MAKASSAR , Trotoar.id – Dalam pembahasan Rancangan Perubahan APBD 2025, Fraksi Gerindra DPRD Sulawesi Selatan menyoroti sejumlah poin penting terkait pendapatan, belanja, defisit, hingga program prioritas pemerintah provinsi.
Pendapatan daerah tahun 2025 ditargetkan mencapai Rp10,402 triliun, naik 6,79 persen dari APBD pokok. Peningkatan terutama bersumber dari Pendapatan Asli Daerah (PAD) yang ditargetkan Rp5,572 triliun atau naik 15,27 persen.
Fraksi Gerindra mengapresiasi langkah pemerintah mengoptimalkan PAD, khususnya dari pajak kendaraan bermotor, retribusi daerah, serta dividen BUMD. Namun, mereka juga menilai masih ada tantangan serius yang perlu segera dibenahi.
“Kepatuhan wajib pajak masih rendah, penegakan sanksi belum maksimal, pemanfaatan aset daerah belum optimal, dan partisipasi pihak ketiga juga masih terbatas,” tegas juru bicara Fraksi Gerindra.
Untuk itu, Gerindra mendesak pemerintah memperkuat digitalisasi layanan pajak, menata ulang pengelolaan aset, serta mendorong kemitraan produktif dengan sektor swasta agar pendapatan daerah meningkat secara berkelanjutan.
Dalam APBD Perubahan 2025, belanja daerah direncanakan Rp10,334 triliun, dengan alokasi terbesar pada belanja operasi Rp6,392 triliun.
Fraksi Gerindra menilai meski ada peningkatan anggaran untuk pendidikan, kesehatan, dan infrastruktur, namun belanja pegawai dan rutin masih mendominasi. Padahal, APBD menurut mereka seharusnya lebih berpihak pada program produktif dan pro-rakyat.

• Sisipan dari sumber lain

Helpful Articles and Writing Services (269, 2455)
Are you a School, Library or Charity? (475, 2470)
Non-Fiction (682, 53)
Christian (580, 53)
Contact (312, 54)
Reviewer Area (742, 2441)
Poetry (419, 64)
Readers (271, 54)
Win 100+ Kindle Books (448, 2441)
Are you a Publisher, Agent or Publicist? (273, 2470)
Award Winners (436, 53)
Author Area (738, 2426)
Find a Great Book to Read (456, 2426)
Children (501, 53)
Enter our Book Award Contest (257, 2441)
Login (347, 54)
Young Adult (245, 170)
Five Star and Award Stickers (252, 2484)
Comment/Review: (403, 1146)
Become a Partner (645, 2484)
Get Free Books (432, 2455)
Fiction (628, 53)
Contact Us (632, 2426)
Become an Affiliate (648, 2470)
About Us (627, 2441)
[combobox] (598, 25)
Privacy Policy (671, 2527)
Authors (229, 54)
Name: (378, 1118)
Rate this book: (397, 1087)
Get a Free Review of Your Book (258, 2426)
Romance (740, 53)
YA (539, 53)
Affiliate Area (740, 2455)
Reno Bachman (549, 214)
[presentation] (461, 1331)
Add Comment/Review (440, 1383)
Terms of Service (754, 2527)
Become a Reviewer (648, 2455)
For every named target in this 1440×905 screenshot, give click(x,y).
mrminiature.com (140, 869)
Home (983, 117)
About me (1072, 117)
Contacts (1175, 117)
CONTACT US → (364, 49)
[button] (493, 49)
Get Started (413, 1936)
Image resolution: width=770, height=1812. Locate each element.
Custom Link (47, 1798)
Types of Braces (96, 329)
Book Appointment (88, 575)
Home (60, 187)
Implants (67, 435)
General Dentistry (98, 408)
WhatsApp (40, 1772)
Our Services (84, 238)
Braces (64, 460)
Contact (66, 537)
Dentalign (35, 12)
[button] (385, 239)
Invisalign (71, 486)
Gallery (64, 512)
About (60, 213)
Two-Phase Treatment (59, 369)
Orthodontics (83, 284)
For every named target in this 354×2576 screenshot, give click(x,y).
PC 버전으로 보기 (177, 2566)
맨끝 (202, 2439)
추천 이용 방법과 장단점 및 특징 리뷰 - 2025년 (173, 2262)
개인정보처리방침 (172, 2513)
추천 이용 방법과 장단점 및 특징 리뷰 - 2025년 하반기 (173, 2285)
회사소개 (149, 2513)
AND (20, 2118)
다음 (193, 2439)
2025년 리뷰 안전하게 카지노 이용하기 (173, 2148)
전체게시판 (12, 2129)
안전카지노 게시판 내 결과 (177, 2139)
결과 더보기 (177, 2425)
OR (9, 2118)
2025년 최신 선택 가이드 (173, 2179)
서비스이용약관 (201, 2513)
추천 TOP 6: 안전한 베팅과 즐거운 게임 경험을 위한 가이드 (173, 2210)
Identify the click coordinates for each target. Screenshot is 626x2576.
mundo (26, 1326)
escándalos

Program yang didorong antara lain:
- Pemberdayaan UMKM dan koperasi,
- Penguatan ketahanan pangan dan pertanian,
- Subsidi transportasi dan energi bagi masyarakat kurang mampu,
- Peningkatan akses pendidikan dan layanan kesehatan,
- Infrastruktur konektivitas di wilayah kepulauan dan perbatasan.
APBD Perubahan 2025 mencatat defisit Rp67,935 miliar yang ditutup melalui pembiayaan netto dengan jumlah sama.
Fraksi Gerindra mengingatkan agar pembiayaan tidak semata mengandalkan utang atau penjualan aset. Sebagai alternatif, mereka menekankan perlunya efisiensi belanja yang ketat, optimalisasi SILPA, serta pengembangan skema pembiayaan inovatif melalui Kerja Sama Pemerintah dengan Badan Usaha (KPBU).
Fraksi Gerindra menyatakan mendukung program prioritas Pemprov Sulsel, yakni pemulihan ekonomi berbasis sektor unggulan, peningkatan kualitas SDM, serta pembangunan infrastruktur.
Namun, mereka menegaskan bahwa program tersebut harus memiliki indikator kinerja yang jelas, target terukur, dan pengawasan ketat agar manfaatnya benar-benar dirasakan masyarakat, khususnya di desa, kepulauan, dan wilayah terpencil.
Fraksi Partai Gerindra juga menyoroti tiga hal yang harus menjadi fokus utama pemerintah provinsi Sulawesi Selatan dalam pengelolaan APBD Perubahan tahun 2025
- Masih adanya ketimpangan pembangunan antarwilayah,
- Perlunya transparansi dan akuntabilitas dalam pengelolaan APBD,
- Pentingnya pengawasan internal untuk mencegah kebocoran anggaran.
“APBD harus menjadi instrumen pembangunan yang adil, merata, dan berpihak pada rakyat,” tutup Fraksi Gerindra.